» What is being asked: Instruction for the data below: set down exactly the lines from the line with "Screen dimensions: 881x400" to the line with "Given: Click the 12 V voltage selector button", inclusive, and no others.

» Provided data:
╭──
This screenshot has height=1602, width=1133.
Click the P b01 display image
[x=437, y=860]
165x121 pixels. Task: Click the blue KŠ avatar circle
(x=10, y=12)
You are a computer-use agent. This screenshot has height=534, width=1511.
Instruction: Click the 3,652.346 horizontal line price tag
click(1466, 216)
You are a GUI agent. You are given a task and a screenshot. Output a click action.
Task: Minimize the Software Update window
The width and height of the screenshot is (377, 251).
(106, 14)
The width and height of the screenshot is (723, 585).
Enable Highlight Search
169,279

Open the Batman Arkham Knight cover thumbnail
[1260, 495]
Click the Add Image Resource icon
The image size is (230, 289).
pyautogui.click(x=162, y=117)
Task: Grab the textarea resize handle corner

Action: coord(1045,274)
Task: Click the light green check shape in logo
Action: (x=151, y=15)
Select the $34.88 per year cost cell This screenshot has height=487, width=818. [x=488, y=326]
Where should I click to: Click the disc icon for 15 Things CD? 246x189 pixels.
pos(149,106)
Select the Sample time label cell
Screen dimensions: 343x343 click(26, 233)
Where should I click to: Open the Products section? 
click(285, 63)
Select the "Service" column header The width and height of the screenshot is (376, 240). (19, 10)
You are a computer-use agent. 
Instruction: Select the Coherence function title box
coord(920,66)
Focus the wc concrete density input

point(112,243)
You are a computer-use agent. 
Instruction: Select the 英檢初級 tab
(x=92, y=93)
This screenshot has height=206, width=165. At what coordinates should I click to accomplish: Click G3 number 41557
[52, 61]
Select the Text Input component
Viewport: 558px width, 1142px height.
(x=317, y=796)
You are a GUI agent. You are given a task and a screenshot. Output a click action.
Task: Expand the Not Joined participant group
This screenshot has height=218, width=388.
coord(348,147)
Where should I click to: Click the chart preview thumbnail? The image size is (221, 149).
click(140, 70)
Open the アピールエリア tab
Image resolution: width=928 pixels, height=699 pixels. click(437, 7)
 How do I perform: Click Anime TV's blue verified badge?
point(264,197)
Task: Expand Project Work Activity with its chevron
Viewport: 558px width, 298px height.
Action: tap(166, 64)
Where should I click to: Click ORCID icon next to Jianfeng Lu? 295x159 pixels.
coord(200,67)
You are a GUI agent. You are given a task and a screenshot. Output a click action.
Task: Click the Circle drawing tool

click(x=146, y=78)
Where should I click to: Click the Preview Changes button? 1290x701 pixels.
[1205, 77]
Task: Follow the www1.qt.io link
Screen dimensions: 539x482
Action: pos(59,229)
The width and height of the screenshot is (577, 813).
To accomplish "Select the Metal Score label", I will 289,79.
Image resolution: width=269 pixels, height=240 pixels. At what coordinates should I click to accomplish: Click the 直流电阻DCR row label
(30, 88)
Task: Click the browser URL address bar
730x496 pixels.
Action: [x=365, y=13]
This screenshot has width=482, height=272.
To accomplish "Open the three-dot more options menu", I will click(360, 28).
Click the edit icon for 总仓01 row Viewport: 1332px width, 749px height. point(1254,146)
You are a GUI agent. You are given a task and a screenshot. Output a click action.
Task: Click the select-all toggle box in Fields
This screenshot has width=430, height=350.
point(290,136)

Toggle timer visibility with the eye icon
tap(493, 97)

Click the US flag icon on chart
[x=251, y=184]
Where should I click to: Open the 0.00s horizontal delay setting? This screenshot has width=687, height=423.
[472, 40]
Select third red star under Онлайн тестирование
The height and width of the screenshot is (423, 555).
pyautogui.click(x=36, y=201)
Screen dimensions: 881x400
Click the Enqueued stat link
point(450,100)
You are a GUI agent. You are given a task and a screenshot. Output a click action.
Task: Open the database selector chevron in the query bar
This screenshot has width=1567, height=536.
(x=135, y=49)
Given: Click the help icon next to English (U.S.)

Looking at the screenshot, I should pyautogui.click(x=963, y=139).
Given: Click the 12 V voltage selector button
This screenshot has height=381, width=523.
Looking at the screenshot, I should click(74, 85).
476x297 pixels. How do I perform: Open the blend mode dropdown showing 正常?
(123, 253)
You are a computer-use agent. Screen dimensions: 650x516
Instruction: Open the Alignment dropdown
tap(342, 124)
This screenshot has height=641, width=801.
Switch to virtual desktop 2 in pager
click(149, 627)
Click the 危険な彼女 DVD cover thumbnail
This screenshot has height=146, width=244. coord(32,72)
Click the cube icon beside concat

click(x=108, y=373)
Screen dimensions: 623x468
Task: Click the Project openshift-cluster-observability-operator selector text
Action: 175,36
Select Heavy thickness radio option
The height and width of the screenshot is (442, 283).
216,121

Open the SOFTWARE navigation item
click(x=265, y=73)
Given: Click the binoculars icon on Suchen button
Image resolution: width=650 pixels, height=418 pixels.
╰──
» Answer to this problem:
Screen dimensions: 881x400
Click the Enqueued stat link
point(450,100)
You are a GUI agent. You are given a task and a screenshot. Output a click action.
Task: Open the database selector chevron in the query bar
This screenshot has width=1567, height=536.
(x=135, y=49)
Given: Click the help icon next to English (U.S.)

Looking at the screenshot, I should pyautogui.click(x=963, y=139).
Given: Click the 12 V voltage selector button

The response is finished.